▶ _ACTIVITY_:
The answer must consist of every line from the data that holds the string "Settings".

(Stored records)
+ + + + + + +

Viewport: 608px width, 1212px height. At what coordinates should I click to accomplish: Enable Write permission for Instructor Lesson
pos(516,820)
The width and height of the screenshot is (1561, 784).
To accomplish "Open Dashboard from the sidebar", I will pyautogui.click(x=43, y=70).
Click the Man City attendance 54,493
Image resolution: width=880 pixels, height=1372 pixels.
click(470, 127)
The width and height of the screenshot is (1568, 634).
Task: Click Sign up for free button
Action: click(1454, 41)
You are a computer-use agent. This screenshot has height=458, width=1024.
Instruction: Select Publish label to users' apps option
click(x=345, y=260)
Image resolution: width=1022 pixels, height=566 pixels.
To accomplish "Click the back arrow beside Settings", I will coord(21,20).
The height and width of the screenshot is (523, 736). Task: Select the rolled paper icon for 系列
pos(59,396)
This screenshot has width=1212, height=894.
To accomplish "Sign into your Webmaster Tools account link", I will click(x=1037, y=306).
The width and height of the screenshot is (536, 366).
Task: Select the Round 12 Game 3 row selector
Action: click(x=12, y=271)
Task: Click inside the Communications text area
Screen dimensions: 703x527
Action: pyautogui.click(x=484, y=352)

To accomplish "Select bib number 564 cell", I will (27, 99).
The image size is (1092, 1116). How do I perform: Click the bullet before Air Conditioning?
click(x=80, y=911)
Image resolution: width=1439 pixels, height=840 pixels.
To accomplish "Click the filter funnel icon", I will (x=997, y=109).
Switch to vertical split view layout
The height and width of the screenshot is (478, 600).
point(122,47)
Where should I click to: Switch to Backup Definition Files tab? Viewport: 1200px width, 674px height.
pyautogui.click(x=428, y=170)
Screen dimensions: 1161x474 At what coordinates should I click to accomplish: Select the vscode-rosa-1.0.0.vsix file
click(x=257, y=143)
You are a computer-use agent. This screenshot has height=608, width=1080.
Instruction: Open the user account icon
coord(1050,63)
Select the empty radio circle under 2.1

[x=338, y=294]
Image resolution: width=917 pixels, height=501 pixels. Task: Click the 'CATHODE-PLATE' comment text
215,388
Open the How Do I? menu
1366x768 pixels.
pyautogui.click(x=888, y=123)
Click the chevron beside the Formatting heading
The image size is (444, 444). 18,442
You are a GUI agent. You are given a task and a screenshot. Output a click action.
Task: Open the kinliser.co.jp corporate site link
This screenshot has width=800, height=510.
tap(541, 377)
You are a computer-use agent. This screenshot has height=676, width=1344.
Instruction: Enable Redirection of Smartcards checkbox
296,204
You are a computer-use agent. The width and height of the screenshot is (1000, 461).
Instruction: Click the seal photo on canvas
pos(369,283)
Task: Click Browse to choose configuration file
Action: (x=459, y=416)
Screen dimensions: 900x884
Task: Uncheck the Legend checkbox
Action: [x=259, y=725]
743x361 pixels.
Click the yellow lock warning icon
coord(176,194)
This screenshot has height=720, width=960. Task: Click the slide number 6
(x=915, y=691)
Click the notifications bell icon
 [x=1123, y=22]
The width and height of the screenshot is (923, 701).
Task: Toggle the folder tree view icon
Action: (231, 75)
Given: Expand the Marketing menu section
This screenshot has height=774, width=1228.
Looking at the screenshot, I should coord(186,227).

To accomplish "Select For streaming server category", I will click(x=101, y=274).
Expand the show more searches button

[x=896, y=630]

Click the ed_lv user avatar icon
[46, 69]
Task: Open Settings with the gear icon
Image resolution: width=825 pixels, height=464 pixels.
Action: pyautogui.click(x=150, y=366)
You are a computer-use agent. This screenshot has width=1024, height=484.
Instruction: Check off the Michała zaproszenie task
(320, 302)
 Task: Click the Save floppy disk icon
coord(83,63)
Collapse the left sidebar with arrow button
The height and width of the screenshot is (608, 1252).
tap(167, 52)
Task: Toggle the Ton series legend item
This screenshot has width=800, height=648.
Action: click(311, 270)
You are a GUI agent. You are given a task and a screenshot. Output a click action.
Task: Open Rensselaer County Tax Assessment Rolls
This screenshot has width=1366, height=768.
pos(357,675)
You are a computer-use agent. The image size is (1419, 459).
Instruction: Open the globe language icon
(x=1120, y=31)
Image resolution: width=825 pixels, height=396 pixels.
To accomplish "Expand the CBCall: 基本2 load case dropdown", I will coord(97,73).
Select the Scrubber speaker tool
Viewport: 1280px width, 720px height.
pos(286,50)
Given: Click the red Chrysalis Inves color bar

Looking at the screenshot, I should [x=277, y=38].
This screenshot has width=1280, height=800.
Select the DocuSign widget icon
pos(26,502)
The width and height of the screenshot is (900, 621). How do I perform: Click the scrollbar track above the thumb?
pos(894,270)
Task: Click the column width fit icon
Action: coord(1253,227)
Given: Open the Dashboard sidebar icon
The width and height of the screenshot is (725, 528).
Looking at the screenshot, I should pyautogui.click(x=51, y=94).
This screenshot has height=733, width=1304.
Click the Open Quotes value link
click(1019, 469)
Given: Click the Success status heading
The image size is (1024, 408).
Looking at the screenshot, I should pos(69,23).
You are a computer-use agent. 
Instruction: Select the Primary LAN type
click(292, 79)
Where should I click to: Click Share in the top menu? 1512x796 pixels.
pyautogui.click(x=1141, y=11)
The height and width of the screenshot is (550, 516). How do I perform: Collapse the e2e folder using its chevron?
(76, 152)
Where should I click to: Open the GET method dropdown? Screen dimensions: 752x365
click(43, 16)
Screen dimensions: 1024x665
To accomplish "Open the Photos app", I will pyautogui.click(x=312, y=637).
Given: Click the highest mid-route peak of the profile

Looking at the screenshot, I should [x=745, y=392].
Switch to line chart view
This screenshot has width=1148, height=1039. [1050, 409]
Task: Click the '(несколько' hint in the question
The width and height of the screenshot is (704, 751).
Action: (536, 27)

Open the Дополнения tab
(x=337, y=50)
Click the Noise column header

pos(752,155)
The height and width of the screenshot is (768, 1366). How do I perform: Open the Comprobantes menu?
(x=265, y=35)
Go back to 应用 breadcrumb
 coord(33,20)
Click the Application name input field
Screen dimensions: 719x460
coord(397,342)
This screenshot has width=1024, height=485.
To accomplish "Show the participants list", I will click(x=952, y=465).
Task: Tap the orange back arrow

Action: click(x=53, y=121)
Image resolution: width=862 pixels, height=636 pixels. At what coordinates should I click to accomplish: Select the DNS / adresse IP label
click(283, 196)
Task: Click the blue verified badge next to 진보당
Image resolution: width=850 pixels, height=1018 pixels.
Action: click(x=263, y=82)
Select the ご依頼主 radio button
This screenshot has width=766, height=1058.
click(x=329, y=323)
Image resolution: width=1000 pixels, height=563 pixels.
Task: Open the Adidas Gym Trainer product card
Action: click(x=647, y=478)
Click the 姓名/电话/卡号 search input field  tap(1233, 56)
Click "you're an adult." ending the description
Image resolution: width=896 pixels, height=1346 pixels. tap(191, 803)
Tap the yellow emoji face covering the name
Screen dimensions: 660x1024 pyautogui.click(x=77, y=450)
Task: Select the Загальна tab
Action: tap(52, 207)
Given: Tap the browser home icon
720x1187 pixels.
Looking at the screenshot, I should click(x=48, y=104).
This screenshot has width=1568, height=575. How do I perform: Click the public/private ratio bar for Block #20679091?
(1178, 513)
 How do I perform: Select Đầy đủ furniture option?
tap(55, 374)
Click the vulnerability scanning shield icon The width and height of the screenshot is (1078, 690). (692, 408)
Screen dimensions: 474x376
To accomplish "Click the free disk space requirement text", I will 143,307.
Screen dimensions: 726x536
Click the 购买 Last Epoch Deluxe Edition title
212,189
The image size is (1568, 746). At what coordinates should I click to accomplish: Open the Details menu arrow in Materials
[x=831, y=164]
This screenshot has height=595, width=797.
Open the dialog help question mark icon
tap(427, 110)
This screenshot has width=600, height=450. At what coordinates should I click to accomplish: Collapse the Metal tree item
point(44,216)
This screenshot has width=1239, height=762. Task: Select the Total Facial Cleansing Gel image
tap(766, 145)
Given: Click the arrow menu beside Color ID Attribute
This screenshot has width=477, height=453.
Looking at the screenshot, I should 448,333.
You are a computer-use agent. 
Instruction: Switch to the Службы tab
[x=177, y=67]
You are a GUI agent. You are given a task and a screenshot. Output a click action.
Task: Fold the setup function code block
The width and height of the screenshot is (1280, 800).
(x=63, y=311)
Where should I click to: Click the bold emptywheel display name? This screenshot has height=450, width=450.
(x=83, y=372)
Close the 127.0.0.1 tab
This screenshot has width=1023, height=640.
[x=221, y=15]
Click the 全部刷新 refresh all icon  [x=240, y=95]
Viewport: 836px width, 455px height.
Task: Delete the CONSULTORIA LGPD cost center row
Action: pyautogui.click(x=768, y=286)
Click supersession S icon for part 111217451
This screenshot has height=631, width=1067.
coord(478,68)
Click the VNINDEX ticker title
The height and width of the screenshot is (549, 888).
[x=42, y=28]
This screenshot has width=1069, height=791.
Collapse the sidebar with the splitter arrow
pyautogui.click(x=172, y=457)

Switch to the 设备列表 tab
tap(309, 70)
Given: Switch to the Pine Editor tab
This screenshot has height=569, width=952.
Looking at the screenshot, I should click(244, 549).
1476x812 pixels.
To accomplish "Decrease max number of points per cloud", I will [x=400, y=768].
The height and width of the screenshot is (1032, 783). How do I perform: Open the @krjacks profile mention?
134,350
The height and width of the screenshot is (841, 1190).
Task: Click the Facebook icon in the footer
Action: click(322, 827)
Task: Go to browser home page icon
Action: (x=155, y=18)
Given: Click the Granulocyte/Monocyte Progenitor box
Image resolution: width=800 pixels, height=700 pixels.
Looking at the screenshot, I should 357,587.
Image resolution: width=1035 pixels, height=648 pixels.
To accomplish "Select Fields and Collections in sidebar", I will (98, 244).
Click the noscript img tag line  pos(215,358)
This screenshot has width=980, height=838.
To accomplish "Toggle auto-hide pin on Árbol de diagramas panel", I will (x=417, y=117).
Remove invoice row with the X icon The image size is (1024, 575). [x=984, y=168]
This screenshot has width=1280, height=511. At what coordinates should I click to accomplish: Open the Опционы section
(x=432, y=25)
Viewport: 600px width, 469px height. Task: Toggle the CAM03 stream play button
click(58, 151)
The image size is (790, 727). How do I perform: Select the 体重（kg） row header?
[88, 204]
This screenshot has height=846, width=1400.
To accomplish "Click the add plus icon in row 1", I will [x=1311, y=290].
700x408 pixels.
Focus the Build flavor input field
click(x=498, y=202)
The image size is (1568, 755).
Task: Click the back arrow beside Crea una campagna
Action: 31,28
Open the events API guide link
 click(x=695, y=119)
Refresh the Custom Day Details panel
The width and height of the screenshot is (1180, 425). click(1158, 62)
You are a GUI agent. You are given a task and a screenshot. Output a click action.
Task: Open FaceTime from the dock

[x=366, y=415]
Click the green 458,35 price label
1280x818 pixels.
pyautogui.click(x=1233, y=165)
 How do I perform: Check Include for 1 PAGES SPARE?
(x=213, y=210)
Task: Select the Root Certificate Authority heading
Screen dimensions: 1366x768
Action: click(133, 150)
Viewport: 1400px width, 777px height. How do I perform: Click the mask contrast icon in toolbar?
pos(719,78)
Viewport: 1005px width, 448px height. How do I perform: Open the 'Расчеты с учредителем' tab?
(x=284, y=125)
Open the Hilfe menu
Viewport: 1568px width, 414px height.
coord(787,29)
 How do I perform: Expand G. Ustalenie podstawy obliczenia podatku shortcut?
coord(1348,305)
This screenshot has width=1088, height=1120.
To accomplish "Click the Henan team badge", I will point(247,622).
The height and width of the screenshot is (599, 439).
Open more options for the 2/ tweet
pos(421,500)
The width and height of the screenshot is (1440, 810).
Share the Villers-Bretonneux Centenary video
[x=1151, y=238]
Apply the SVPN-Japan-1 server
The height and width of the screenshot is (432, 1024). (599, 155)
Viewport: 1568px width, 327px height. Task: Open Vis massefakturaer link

+ + + + + + +

▶ _SOLUTION_:
To accomplish "Click the back arrow beside Settings", I will coord(21,20).
Task: Open Settings with the gear icon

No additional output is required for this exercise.